Stored items
*** Begin section ***

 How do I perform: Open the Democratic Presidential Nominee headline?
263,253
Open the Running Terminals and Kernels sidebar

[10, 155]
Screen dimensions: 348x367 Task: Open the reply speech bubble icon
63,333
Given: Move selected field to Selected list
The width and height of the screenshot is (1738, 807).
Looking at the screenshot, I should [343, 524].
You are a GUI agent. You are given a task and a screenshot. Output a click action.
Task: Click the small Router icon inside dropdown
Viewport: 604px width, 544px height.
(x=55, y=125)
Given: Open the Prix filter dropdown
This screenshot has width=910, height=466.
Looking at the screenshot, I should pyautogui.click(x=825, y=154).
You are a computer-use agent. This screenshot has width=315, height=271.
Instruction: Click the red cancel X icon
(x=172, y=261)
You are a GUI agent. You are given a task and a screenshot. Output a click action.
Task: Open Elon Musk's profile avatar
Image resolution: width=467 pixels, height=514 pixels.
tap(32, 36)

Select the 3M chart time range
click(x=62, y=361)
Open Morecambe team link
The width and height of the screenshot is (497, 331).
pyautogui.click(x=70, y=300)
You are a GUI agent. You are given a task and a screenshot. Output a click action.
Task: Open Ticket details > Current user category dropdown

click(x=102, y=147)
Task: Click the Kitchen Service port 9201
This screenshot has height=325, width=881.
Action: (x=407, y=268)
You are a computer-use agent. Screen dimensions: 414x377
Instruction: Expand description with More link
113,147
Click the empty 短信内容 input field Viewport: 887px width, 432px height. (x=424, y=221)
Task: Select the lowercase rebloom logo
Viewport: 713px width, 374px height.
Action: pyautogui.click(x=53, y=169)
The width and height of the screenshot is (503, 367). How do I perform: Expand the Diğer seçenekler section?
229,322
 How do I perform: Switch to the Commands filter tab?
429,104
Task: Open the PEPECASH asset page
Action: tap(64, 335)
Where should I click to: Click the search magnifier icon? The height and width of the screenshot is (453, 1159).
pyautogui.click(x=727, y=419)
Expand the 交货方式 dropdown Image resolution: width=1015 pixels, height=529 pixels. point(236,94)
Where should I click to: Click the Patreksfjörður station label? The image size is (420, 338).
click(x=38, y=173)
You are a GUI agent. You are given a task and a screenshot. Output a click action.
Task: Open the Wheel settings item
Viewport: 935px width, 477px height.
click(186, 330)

*** End section ***

TASK TO CARRY OUT
Restate the entries above word for word.

RESULT OF THIS TASK
 How do I perform: Open the Democratic Presidential Nominee headline?
263,253
Open the Running Terminals and Kernels sidebar

[10, 155]
Screen dimensions: 348x367 Task: Open the reply speech bubble icon
63,333
Given: Move selected field to Selected list
The width and height of the screenshot is (1738, 807).
Looking at the screenshot, I should [343, 524].
You are a GUI agent. You are given a task and a screenshot. Output a click action.
Task: Click the small Router icon inside dropdown
Viewport: 604px width, 544px height.
(x=55, y=125)
Given: Open the Prix filter dropdown
This screenshot has width=910, height=466.
Looking at the screenshot, I should pyautogui.click(x=825, y=154).
You are a computer-use agent. This screenshot has width=315, height=271.
Instruction: Click the red cancel X icon
(x=172, y=261)
You are a GUI agent. You are given a task and a screenshot. Output a click action.
Task: Open Elon Musk's profile avatar
Image resolution: width=467 pixels, height=514 pixels.
tap(32, 36)

Select the 3M chart time range
click(x=62, y=361)
Open Morecambe team link
The width and height of the screenshot is (497, 331).
pyautogui.click(x=70, y=300)
You are a GUI agent. You are given a task and a screenshot. Output a click action.
Task: Open Ticket details > Current user category dropdown

click(x=102, y=147)
Task: Click the Kitchen Service port 9201
This screenshot has height=325, width=881.
Action: (x=407, y=268)
You are a computer-use agent. Screen dimensions: 414x377
Instruction: Expand description with More link
113,147
Click the empty 短信内容 input field Viewport: 887px width, 432px height. (x=424, y=221)
Task: Select the lowercase rebloom logo
Viewport: 713px width, 374px height.
Action: pyautogui.click(x=53, y=169)
The width and height of the screenshot is (503, 367). How do I perform: Expand the Diğer seçenekler section?
229,322
 How do I perform: Switch to the Commands filter tab?
429,104
Task: Open the PEPECASH asset page
Action: tap(64, 335)
Where should I click to: Click the search magnifier icon? The height and width of the screenshot is (453, 1159).
pyautogui.click(x=727, y=419)
Expand the 交货方式 dropdown Image resolution: width=1015 pixels, height=529 pixels. point(236,94)
Where should I click to: Click the Patreksfjörður station label? The image size is (420, 338).
click(x=38, y=173)
You are a GUI agent. You are given a task and a screenshot. Output a click action.
Task: Open the Wheel settings item
Viewport: 935px width, 477px height.
click(186, 330)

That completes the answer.